Provided material:
::::

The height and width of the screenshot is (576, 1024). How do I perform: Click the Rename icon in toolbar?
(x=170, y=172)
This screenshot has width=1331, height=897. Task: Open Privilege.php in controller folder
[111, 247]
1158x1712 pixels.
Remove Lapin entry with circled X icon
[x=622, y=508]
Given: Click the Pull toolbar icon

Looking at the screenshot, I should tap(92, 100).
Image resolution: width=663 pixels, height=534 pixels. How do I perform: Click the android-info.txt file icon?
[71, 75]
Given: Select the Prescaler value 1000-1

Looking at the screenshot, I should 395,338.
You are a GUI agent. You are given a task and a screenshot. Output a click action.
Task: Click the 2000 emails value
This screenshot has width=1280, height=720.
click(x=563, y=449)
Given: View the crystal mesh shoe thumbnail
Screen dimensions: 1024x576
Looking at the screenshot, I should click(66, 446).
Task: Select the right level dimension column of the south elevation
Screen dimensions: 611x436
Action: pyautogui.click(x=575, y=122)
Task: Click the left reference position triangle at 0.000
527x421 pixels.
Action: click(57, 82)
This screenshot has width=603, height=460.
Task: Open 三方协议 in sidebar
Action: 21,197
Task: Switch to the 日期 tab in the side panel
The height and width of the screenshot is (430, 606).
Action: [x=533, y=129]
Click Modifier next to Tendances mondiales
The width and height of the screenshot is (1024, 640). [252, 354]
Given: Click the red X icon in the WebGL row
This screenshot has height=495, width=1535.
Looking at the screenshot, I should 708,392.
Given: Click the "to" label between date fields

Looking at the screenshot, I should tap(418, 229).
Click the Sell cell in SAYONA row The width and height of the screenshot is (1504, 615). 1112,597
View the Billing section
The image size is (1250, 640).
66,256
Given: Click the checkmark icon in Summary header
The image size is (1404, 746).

::::

Exercise: The material above is to be transcribed in full, exactly as it appears.

Written answer:
The height and width of the screenshot is (576, 1024). How do I perform: Click the Rename icon in toolbar?
(x=170, y=172)
This screenshot has width=1331, height=897. Task: Open Privilege.php in controller folder
[111, 247]
1158x1712 pixels.
Remove Lapin entry with circled X icon
[x=622, y=508]
Given: Click the Pull toolbar icon

Looking at the screenshot, I should tap(92, 100).
Image resolution: width=663 pixels, height=534 pixels. How do I perform: Click the android-info.txt file icon?
[71, 75]
Given: Select the Prescaler value 1000-1

Looking at the screenshot, I should 395,338.
You are a GUI agent. You are given a task and a screenshot. Output a click action.
Task: Click the 2000 emails value
This screenshot has width=1280, height=720.
click(x=563, y=449)
Given: View the crystal mesh shoe thumbnail
Screen dimensions: 1024x576
Looking at the screenshot, I should click(66, 446).
Task: Select the right level dimension column of the south elevation
Screen dimensions: 611x436
Action: pyautogui.click(x=575, y=122)
Task: Click the left reference position triangle at 0.000
527x421 pixels.
Action: click(57, 82)
This screenshot has width=603, height=460.
Task: Open 三方协议 in sidebar
Action: 21,197
Task: Switch to the 日期 tab in the side panel
The height and width of the screenshot is (430, 606).
Action: [x=533, y=129]
Click Modifier next to Tendances mondiales
The width and height of the screenshot is (1024, 640). [252, 354]
Given: Click the red X icon in the WebGL row
This screenshot has height=495, width=1535.
Looking at the screenshot, I should 708,392.
Given: Click the "to" label between date fields

Looking at the screenshot, I should tap(418, 229).
Click the Sell cell in SAYONA row The width and height of the screenshot is (1504, 615). 1112,597
View the Billing section
The image size is (1250, 640).
66,256
Given: Click the checkmark icon in Summary header
The image size is (1404, 746).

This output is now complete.